WORK TASK:
Only the lines below from the one containing "Task: Toggle the device toolbar icon" to the one containing "Task: Toggle Synchronize video in bottom bar" should be repeated, both included and unchanged.

Pixel coordinate grounding data:
--- START ---
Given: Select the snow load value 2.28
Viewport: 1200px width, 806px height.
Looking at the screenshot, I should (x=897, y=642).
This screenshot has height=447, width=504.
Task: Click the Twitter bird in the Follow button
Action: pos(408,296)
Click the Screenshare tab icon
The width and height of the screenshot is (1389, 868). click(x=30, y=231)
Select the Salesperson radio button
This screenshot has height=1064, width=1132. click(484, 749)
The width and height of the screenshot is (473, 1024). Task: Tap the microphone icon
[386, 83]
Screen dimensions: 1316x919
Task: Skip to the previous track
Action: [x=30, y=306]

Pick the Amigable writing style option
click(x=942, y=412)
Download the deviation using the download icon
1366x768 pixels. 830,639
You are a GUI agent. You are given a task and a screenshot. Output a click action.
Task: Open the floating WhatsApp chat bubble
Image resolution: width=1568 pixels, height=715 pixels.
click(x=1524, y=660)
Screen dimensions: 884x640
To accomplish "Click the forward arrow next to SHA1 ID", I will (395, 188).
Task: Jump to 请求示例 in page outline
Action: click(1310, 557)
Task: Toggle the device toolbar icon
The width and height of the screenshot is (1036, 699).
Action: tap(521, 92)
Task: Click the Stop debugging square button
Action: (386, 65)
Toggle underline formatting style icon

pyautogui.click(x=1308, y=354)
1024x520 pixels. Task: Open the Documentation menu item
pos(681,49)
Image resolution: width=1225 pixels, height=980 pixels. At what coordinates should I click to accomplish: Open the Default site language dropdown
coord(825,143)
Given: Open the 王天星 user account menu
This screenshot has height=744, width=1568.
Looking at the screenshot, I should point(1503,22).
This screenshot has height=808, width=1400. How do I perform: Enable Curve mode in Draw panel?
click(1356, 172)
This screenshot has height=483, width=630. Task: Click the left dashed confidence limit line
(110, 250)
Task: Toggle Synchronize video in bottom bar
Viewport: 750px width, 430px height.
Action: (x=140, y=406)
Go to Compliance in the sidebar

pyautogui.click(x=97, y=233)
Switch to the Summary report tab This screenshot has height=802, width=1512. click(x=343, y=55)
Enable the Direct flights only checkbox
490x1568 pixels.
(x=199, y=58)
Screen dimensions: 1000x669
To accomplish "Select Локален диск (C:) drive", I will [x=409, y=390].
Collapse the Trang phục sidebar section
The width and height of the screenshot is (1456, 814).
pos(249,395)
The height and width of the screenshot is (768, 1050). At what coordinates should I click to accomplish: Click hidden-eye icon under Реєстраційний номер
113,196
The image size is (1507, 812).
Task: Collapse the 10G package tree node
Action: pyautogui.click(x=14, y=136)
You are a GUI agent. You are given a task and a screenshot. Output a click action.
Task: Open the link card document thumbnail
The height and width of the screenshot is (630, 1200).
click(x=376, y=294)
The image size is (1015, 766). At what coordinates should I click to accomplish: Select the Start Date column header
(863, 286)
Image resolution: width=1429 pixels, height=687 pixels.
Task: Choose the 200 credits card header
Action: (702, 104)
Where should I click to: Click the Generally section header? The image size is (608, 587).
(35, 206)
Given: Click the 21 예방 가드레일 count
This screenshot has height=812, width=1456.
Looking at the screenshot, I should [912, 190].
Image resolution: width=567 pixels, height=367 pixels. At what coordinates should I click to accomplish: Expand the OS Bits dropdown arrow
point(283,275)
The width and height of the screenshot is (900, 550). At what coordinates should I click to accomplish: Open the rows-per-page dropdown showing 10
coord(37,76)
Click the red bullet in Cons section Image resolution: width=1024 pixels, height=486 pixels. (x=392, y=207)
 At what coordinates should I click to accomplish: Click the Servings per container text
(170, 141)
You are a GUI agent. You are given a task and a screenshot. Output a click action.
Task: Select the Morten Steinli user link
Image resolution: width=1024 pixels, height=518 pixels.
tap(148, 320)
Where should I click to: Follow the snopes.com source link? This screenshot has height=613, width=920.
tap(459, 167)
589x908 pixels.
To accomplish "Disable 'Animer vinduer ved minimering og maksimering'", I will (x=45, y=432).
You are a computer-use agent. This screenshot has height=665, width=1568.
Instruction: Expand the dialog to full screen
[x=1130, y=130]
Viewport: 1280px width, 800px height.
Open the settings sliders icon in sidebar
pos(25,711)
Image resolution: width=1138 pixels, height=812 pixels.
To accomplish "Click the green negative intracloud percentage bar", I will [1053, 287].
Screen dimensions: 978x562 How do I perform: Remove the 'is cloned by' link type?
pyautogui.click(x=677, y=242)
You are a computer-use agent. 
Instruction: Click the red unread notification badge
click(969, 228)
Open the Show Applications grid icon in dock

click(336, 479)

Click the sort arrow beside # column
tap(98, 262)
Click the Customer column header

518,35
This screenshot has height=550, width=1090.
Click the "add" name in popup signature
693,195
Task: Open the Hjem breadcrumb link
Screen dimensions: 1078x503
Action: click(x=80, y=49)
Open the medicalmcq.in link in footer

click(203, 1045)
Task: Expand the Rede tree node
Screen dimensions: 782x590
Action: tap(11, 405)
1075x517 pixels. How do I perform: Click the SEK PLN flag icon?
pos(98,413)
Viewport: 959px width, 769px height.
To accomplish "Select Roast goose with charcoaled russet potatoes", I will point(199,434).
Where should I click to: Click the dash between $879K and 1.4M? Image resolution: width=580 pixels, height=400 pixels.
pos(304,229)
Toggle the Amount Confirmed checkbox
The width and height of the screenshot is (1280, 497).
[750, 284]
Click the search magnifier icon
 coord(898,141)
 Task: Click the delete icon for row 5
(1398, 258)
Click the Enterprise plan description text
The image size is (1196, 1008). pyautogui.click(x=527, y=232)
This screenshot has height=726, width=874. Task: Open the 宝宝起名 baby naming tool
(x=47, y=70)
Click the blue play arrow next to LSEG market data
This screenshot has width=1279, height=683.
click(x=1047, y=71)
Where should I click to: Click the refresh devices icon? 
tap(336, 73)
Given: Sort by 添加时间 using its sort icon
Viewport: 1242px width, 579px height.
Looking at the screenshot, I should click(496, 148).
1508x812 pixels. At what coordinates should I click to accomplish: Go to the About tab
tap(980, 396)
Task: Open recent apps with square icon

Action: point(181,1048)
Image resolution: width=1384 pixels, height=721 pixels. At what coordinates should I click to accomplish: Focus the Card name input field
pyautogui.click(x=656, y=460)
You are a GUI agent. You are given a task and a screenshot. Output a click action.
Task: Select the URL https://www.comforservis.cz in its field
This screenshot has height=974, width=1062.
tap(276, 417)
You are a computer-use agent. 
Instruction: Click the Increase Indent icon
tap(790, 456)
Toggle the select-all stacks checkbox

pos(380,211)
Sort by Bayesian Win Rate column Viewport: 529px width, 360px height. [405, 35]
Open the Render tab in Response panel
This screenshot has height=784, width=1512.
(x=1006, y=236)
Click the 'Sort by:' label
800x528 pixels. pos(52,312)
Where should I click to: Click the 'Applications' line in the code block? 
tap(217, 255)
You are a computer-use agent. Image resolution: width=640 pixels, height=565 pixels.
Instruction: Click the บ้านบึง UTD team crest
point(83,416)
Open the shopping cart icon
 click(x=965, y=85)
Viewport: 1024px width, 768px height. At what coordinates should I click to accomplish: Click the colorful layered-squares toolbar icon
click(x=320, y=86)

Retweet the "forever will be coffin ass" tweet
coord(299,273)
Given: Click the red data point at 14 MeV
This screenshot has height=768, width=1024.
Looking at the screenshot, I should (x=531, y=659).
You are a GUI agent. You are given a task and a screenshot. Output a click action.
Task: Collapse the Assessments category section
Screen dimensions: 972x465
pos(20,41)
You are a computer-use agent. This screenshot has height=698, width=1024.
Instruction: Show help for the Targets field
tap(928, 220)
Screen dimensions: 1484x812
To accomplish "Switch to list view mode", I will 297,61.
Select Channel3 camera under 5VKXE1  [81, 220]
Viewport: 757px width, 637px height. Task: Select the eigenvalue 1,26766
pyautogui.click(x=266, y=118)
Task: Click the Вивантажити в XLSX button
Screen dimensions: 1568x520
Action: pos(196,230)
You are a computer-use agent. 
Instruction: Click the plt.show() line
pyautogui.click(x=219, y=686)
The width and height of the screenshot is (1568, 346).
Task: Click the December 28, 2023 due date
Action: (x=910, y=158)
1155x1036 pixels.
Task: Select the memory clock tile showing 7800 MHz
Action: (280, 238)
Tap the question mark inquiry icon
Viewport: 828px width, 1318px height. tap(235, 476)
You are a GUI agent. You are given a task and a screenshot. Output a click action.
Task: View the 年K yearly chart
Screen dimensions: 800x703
--- END ---
EXPECTED ANSWER:
Task: Toggle the device toolbar icon
The width and height of the screenshot is (1036, 699).
Action: tap(521, 92)
Task: Click the Stop debugging square button
Action: (386, 65)
Toggle underline formatting style icon

pyautogui.click(x=1308, y=354)
1024x520 pixels. Task: Open the Documentation menu item
pos(681,49)
Image resolution: width=1225 pixels, height=980 pixels. At what coordinates should I click to accomplish: Open the Default site language dropdown
coord(825,143)
Given: Open the 王天星 user account menu
This screenshot has height=744, width=1568.
Looking at the screenshot, I should point(1503,22).
This screenshot has height=808, width=1400. How do I perform: Enable Curve mode in Draw panel?
click(1356, 172)
This screenshot has height=483, width=630. Task: Click the left dashed confidence limit line
(110, 250)
Task: Toggle Synchronize video in bottom bar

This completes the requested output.